Recorded data
◇ ◇ ◇ ◇ ◇

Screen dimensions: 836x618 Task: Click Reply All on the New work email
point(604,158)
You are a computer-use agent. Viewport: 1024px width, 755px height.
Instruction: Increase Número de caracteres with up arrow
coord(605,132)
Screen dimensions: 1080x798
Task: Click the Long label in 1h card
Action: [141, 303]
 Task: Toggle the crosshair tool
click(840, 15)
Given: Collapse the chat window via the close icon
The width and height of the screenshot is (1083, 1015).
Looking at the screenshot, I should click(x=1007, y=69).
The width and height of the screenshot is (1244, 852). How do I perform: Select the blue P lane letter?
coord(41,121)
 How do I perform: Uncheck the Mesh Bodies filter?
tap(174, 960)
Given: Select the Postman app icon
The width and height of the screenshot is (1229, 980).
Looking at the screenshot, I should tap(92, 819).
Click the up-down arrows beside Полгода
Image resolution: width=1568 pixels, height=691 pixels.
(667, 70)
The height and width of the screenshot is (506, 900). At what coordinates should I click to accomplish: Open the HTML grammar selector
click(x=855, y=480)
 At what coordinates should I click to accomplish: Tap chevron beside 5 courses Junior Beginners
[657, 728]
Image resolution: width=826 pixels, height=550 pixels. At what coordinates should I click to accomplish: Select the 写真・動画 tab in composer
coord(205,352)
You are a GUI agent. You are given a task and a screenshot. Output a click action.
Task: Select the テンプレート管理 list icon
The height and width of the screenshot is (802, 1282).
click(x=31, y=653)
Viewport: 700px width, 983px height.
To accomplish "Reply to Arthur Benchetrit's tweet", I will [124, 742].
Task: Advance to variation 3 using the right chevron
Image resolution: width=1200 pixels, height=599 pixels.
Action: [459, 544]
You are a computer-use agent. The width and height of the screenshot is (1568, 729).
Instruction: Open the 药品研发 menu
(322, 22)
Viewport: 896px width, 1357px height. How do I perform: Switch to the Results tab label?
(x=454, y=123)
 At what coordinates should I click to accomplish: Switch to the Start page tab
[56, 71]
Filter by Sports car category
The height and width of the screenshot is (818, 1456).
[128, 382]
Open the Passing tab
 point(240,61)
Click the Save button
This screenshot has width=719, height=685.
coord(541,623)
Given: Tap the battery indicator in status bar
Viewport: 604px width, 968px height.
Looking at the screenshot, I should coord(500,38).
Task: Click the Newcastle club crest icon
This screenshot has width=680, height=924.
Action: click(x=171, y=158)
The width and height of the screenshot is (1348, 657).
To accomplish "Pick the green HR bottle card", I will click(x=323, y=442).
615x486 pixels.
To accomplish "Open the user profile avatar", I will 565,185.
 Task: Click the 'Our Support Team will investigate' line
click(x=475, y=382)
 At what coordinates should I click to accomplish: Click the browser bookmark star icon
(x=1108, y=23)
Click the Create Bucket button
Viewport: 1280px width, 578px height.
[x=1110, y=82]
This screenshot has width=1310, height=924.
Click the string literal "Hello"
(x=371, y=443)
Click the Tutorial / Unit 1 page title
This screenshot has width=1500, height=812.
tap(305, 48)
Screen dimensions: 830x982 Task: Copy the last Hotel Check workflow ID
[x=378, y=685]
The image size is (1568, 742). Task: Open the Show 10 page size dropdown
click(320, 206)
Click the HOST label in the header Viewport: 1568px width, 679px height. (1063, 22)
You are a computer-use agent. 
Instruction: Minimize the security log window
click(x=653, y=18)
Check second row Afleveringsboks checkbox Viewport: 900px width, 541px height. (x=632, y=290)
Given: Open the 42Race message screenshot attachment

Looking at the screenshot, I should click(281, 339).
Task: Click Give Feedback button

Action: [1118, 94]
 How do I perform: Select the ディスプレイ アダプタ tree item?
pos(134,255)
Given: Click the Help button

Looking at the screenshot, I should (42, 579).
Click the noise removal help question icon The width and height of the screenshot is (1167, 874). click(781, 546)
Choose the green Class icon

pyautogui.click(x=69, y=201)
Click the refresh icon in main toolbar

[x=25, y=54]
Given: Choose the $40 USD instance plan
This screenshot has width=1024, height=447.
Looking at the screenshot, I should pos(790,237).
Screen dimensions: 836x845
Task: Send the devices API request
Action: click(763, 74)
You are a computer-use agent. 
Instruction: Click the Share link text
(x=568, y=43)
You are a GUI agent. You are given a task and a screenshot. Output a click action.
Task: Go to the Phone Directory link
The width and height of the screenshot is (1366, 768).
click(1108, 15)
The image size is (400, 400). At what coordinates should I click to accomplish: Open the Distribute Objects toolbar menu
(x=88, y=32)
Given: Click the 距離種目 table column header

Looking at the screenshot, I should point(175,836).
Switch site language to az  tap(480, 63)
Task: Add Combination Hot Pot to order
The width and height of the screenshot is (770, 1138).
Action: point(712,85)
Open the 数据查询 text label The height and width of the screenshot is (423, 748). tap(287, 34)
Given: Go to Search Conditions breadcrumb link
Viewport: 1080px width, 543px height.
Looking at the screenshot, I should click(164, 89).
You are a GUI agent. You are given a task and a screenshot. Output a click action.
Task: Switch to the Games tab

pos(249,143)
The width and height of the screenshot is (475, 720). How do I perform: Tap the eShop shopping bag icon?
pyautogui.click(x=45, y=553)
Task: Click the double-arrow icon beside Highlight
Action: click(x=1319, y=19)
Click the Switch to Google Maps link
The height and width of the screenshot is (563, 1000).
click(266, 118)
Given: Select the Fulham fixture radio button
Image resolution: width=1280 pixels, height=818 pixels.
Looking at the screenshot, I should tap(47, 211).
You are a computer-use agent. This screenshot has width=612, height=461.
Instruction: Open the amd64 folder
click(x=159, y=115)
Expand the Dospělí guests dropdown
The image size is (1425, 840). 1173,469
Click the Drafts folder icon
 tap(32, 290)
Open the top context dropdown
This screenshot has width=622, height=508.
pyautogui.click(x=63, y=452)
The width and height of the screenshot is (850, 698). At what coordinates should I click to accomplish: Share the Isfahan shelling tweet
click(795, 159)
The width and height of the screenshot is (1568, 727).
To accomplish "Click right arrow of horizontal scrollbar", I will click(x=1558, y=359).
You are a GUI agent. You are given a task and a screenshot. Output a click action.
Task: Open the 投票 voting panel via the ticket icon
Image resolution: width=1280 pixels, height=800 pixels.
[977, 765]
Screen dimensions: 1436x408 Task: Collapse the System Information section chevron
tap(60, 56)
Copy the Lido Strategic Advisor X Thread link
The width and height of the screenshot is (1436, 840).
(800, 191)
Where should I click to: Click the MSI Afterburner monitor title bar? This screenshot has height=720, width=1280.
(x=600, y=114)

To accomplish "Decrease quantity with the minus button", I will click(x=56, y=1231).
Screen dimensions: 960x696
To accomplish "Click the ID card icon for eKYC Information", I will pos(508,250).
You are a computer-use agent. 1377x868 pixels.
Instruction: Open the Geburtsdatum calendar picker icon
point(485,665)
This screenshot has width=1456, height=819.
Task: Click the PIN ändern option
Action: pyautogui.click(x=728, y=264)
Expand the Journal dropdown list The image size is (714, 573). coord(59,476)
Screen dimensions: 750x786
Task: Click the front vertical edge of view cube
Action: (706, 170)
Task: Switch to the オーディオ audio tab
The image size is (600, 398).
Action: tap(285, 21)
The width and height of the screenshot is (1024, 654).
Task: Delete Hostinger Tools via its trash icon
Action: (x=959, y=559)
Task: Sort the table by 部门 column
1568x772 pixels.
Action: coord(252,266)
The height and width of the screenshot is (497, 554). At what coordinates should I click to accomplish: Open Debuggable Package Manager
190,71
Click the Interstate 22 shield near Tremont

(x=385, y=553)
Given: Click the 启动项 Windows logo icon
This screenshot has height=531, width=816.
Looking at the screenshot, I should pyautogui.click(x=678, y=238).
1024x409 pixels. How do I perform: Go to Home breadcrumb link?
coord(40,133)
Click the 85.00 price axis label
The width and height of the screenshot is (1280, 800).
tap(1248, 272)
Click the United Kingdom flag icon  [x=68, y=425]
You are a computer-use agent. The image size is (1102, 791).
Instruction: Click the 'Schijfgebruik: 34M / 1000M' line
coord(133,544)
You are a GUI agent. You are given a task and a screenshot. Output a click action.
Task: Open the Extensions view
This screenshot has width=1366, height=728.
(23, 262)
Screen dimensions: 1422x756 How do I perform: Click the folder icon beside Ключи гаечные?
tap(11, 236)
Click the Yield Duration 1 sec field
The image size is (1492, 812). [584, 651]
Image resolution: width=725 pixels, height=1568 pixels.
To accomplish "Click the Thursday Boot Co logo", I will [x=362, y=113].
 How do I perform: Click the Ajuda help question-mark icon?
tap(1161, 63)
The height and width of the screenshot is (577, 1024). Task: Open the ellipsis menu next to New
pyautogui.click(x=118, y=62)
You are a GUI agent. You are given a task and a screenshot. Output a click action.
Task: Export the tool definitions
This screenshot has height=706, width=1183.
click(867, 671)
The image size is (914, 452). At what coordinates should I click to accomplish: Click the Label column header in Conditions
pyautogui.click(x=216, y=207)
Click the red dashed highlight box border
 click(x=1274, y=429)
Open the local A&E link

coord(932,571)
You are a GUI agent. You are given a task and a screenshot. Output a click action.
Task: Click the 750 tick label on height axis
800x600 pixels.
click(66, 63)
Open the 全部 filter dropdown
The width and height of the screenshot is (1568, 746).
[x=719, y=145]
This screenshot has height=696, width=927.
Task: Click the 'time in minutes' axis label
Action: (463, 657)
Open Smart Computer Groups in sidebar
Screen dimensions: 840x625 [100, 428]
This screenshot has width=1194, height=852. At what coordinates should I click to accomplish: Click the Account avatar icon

◇ ◇ ◇ ◇ ◇

• **WORK INSTRUCTION**: Tell how many lines of the data above include the string "logo", with no other text in the answer.

• **TASK ANSWER**: 2